Рассказ.
Колька возвращался с работы, — наработался за день. Целый день гонял на таратайке[1] из разреза[2] на свалку, — и обратно, взапуски с ребятами-гонщиками. Жарко было днем. Желтые слепни гудели и роились над лошадью. Солнышко на глине грелось и блистало, как самородки[3]. А теперь солнце за гору село, за синий лес, и запуталось в его верхушках. Лучи, как паутины, протянулись над Колькиной головой.
— Колька, давай на-обгонки, погоним в казарму!
Рыжий мальчишка обогнал. Запрыгала таратайка по галям. Прогремела на мосту, как гром, — и скрылась за бараками. Рванулась Колькина лошадь вслед, но Колька сдержал ее на вожжах.
— Тьчч!..
Устал, не хочется в казарму. Вспомнил отца, задавленного в забоях[4], который лежит на нарах в каморке и кровью харкает на бревенчатый пол. И мать рядом сидит с ним, — бледная, согнутая, как человек, вытащенный из шахты, и ничего не говорит ни отцу, ни Кольке, только мокрые, холодные портянки больному на грудь накладывает.
Не хочется в казарму, робить лучше день и ночь…
У моста ребята встретились, сверстники ему.
— Колька, айда в бабки играть!
— Устал я, робя.
— Вот, устал. Как большой… робить начал и в бабки не хочет играть.
— Некогда мне… Я ведь с шести до шести роблю, — не высплюсь; если поиграю с вами, так и не встану завтра. В шесть, ведь, надо!
Пожалели ребята Кольку. — Заробился уж, а товарищ какой был!? Везде атаманствовал. Смотрительских ребят лупил с ними, и управителю стекла выбили. На ночевую рыбалить вместе ходили; окурки вместе собирали и под таратайкой за керосиновым складом курили. А окурки у смотрительских окон — вот какие, с палец толщины и только на половину выкурены.

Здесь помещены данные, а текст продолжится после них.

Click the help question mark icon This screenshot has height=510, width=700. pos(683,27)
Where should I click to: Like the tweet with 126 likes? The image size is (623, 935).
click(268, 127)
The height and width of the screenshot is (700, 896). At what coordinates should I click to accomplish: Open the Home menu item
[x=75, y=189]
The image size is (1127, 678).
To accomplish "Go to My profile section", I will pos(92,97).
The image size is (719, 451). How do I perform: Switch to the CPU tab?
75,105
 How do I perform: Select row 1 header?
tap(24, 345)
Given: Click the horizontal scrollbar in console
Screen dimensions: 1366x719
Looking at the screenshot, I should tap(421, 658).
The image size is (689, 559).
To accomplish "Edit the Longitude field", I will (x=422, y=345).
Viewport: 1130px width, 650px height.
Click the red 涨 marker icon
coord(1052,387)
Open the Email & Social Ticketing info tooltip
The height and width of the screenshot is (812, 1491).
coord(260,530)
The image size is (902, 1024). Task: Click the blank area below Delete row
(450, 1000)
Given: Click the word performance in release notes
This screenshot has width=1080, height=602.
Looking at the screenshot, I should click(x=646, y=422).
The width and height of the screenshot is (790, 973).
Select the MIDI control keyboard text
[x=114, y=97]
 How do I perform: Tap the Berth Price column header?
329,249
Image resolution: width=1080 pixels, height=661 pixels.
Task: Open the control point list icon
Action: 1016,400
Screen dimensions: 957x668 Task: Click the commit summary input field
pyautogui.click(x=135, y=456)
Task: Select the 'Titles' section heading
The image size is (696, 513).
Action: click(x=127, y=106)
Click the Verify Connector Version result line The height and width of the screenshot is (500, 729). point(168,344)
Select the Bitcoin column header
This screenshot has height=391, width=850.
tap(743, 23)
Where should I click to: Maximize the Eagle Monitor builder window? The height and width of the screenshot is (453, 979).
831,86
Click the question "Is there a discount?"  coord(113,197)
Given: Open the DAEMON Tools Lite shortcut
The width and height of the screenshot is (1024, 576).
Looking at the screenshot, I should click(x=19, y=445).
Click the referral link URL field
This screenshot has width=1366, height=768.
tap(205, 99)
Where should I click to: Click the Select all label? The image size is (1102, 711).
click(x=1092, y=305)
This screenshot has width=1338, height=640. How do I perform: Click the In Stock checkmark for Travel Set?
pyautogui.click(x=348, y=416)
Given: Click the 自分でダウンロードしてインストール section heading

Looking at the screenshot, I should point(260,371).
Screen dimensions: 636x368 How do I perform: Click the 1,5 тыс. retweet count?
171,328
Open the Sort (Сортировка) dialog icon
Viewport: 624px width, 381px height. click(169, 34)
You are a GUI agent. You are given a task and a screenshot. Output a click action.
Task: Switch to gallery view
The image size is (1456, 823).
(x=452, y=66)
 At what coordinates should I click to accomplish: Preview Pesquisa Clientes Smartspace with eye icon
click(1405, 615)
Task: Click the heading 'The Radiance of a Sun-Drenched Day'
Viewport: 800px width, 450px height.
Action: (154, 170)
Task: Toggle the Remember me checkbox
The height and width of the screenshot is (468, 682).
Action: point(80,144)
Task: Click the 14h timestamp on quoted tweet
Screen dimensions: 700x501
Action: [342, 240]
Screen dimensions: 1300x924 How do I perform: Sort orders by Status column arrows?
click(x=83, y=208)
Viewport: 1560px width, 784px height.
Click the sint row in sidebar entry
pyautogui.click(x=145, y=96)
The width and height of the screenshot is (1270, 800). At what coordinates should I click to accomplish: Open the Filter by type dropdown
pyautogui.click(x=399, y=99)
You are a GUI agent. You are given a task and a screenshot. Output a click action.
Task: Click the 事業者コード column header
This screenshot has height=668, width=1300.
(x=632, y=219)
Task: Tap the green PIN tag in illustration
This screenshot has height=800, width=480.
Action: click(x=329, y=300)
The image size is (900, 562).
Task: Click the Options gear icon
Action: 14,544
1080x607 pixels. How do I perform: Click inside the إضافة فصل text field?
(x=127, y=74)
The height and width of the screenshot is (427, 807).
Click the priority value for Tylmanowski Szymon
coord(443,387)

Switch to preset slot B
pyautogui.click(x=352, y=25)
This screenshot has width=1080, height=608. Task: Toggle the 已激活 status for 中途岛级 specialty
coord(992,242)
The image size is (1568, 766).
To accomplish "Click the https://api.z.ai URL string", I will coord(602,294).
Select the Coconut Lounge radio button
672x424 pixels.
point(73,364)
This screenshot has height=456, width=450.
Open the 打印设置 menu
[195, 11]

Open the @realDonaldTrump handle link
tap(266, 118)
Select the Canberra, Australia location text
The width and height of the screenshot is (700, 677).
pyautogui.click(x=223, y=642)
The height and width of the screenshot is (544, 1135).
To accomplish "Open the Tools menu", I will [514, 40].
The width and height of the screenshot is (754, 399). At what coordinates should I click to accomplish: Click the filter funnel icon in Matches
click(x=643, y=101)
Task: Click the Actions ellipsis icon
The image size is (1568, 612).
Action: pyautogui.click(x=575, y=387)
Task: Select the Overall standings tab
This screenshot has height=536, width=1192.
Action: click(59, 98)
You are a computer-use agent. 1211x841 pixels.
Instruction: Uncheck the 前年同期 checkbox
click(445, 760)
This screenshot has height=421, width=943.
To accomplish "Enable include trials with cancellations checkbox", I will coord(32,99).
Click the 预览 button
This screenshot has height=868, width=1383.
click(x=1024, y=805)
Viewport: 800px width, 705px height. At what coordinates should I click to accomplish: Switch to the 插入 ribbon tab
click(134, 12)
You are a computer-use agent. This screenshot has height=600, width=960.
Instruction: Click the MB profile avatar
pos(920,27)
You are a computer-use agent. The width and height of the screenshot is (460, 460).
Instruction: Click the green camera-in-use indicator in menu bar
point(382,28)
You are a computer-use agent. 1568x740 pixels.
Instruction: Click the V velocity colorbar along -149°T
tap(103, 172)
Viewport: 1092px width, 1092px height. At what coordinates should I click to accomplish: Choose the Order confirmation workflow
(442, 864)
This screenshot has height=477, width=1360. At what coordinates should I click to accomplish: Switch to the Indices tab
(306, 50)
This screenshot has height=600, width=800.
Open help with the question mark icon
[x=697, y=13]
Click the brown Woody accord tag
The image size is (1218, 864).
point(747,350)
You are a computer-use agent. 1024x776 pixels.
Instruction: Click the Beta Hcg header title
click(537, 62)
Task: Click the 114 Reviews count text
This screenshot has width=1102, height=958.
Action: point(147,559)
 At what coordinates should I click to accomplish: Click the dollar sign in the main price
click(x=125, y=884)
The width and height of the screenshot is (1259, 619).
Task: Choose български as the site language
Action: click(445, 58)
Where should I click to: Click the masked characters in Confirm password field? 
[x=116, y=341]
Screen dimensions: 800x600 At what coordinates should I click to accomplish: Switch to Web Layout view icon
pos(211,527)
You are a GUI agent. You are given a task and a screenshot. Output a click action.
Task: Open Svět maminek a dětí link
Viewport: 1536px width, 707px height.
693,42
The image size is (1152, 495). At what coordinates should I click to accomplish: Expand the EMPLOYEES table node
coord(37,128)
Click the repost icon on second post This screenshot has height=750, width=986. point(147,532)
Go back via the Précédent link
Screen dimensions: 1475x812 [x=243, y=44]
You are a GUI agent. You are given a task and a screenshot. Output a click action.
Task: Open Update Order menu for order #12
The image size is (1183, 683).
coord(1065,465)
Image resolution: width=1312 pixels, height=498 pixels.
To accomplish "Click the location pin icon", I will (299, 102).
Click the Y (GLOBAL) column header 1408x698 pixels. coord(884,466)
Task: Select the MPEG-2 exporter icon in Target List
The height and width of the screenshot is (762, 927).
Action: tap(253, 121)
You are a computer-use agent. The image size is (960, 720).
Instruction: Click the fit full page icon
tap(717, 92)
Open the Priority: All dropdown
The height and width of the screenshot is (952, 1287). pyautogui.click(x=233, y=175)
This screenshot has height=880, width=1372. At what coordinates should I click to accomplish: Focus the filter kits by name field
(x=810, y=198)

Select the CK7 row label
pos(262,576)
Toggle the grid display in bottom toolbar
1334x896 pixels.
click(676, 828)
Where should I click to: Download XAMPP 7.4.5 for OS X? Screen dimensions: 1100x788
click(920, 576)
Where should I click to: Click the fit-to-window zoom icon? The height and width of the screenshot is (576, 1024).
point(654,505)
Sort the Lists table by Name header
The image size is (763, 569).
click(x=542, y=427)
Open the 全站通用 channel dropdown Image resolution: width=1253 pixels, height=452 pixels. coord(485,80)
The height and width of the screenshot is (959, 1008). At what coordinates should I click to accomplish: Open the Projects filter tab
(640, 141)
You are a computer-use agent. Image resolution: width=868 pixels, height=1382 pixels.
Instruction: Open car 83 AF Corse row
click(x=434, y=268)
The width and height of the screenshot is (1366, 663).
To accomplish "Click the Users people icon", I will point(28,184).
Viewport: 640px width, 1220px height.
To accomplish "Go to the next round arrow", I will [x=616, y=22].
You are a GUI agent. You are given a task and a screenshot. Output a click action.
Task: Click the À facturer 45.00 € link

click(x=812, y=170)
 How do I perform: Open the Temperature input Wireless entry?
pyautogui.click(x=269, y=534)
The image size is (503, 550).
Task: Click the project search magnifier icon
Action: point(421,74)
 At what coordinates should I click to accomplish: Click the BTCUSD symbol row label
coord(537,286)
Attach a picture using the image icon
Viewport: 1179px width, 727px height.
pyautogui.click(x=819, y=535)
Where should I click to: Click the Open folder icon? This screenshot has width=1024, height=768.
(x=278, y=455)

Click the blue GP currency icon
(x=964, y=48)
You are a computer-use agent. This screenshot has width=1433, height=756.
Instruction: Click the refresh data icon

Посмотрели в спину Кольки и снова играть начали, — бабки, как в очередь, по парам выстроили. А Колька выпрягал Гнедка: еле хомут стянул, — шлею из-под хвоста с подстановки вытягивал. Стащил сбрую под навес и пошел в казарму. Оттуда собака, его любимая, бросилась навстречу.
Колька обнял собаку.
— Мухтарушка, а…
Потом она нырнула в темный коридор казармы. Пошел за ней. В коридоре махоркой в нос ударило, портянками вялеными, маханом. Татары пилят на гармошке за перегородкой. Тихонько открыл дверь в свою каморку. Мать, как из шахты вынутая, сидит на нарах, в ногах у отца. Лицо у отца, как илом, замазано, черное, и не шевелится. Только мать посмотрела на Кольку. Показалось ему, что у ней хрустальные камешки из глаз выпали.
— Устал, поди, Колюшка?
— Нет…
А плечи и руки ноют. Целый день с большими глину в таратайку накладывал. К запыленному окну подошел, будто мошкара седая облепила его. Пальцами протер окно, на улицу захотелось, — уйти к ребятам… Они — играют… Свалки, глина, синий лес и речка, — уйти бы туда.
— Коль, ты пойди, на плите похлебка стоит. Хлеба-то нет. Попроси у каморницы[5], она даст взаймы кусок. Отдадим потом, как отцу пособие дадут.
Не с’ел Колька куска, а в глотке застрял он, — сухой, поперек горла стал. Навернулась слеза, сосулькой на носу повисла. А отец шептал:
— Умру я, мать… Не жилец я на свете… Береги Кольку, заместо меня робить будет. — И закашлял. Как глину размокшую выхаркивал. Бороду сгустками замазал, как сырыми яйцами. Глаза провалились и светятся, как вода в шахтах.
— О-ох… Умру я, мать… Получите трешну в сберегательной и живите… Колька-то теперь на ногах уж, проживете как-нибудь…
— Совсем расплакался Колька, брызнули слезы, как родник из камней, что в горах, светлой водой брызжет. Собирал на рукав слезы. Тяжело стало, будто землей засыпало, — не дохнешь. Ушел на улицу. Под таратайки залез, которые за керосиновым складом в кучи свалены, и лежал там. Мухтарка прибежал за ним, юлил вокруг него и в лицо лизал, — слезы слизывал. Долго лежал на спине. Вечер таежный налез на прииск, как медведь бурый, — вот, вот бросится из лесу и облапит. На бревнах собрались парни и бренькают в балалайку, песни полились, — а ему тяжело. На поляну пришли вятские рабочие. Стаканами забрякали и четверти вина выставили.
— Пей, лапотники. Здорово заробили — по сотне на брата!
— На жилу наткнулись в «Лесной выработке». Золота в этой жиле!.. Только казаки не накрыли бы, а то богатеи будем, — нашаромыжим!